There has been an enduring fascination with the possibility of gender differences in the brain basis of language, yet the evidence has been largely equivocal. Evidence does exist, however, for women being at greater risk than men for developing psychomotor slowing and even Alzheimer disease with advancing age, although this may in part at least be due to women living longer. We examined whether gender, age, or their interaction influenced language-related or more general processes in reading. Reading consists of elements related to language, such as the processing of word sound patterns (phonology) and meanings (semantics), along with the lead-in processes of visual perception and orthographic (visual word form) processing that are specific to reading. To test for any influence of gender and age on either semantic processing or orthography-phonology mapping, we tested for an interaction of these factors on differences between meaningful words and meaningless but pronounceable non-words. We also tested for effects of gender and age on how the number of letters in a word modulates neural activity for reading. This lead-in process presumably relates most to orthography. Behaviorally, reading accuracy declined with age for both men and women, but the decline was steeper for men. Neurally, interactions between gender and age were found exclusively in medial orbitofrontal cortex (mOFC). These factors influenced the word-non-word contrast, but not the parametric effect of number of letters. Men showed increasing activation with age for non-words compared to words. Women showed only slightly decreasing activation with age for novel letter strings.

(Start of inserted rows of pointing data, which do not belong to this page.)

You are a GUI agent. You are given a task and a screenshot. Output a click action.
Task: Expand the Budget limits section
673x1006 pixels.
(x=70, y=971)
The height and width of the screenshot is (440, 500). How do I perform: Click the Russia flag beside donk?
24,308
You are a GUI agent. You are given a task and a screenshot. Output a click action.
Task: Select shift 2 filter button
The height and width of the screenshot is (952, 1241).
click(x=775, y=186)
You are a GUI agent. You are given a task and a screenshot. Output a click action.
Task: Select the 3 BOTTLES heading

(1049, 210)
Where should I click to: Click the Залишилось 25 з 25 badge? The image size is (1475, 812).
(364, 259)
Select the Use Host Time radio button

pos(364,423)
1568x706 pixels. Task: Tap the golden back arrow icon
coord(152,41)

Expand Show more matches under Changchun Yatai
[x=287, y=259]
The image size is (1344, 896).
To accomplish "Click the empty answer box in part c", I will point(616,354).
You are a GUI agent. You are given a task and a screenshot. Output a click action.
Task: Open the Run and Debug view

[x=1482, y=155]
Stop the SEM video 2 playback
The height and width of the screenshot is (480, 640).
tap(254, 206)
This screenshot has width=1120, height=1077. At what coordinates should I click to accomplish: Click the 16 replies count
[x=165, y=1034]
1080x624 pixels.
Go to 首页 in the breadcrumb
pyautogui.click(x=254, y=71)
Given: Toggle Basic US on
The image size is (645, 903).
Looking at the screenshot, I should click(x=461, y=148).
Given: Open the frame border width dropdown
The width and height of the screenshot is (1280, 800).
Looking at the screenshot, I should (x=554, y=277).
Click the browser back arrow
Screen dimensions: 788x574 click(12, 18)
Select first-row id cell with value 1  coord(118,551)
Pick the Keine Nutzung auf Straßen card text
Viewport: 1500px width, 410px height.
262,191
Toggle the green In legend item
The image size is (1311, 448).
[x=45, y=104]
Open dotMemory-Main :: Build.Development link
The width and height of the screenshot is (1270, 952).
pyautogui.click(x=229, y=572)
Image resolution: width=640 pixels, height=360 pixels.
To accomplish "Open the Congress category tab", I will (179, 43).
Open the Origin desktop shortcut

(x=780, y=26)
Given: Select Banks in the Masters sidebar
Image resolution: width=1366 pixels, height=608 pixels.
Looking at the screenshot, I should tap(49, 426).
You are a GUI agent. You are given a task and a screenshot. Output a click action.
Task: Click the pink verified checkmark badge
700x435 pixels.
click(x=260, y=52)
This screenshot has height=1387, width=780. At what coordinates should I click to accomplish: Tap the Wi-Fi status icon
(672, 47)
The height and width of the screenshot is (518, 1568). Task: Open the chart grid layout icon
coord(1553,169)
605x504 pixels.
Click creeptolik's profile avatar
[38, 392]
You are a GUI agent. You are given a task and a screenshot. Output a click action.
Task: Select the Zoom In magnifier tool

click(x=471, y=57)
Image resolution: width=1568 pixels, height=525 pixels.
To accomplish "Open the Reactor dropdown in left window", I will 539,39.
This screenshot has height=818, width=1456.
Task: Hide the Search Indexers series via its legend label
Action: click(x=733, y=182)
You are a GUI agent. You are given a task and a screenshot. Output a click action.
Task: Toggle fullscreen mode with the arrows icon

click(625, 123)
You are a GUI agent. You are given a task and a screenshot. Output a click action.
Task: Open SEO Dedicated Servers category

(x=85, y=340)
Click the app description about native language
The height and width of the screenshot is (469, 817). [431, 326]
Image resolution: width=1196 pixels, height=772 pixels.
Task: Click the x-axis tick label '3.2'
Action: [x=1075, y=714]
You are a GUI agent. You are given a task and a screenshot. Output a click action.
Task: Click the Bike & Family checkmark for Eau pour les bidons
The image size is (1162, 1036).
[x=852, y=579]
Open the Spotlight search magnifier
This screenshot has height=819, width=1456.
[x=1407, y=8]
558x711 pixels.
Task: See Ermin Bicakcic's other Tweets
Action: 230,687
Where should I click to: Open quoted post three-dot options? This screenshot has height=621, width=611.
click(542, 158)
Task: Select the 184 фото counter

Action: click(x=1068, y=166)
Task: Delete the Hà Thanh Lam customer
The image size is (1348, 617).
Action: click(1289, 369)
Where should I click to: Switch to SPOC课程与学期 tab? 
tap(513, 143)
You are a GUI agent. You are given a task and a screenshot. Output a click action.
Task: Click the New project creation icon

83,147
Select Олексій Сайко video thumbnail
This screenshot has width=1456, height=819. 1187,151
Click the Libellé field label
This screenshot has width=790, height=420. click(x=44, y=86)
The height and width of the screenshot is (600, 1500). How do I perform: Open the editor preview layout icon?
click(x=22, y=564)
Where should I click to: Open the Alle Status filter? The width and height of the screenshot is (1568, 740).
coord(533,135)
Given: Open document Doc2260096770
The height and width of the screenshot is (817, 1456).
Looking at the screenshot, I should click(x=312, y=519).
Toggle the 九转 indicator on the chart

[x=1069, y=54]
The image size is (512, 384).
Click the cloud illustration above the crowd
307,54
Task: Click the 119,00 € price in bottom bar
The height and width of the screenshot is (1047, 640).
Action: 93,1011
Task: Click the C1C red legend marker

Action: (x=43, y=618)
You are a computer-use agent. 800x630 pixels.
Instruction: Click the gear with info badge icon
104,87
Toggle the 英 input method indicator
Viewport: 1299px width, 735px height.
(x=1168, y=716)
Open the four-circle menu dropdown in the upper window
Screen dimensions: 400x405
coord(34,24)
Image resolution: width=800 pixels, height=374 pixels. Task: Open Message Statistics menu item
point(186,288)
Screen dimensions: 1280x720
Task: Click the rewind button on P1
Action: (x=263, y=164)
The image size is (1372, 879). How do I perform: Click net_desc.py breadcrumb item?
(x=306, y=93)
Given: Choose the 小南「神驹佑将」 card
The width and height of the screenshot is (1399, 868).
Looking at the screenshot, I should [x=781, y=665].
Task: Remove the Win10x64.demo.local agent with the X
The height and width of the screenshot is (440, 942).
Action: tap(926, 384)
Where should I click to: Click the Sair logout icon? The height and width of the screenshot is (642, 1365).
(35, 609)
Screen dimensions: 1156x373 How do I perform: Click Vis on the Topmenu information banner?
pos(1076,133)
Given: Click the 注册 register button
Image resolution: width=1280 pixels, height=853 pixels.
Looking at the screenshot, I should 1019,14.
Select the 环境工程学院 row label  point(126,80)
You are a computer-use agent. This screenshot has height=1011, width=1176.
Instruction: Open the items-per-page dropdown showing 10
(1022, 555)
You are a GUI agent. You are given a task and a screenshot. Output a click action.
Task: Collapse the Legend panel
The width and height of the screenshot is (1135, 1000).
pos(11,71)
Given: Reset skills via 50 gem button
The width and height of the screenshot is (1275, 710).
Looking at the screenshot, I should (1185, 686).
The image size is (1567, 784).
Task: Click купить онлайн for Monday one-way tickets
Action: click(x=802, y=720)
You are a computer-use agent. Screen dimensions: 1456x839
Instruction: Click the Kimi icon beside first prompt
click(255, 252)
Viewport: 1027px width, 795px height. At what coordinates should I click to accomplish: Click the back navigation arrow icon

Overall, we found interactive effects of gender and age in the mOFC on the left primarily for novel letter strings, but no such interaction for a contrast that emphasized visual form processing. Thus the interaction of gender with age in the mOFC may relate most to orthography-phonology conversion for unfamiliar letter strings. More generally, this suggests that efforts to investigate effects of gender on language-related tasks may benefit from taking into account age and the type of cognitive process being highlighted.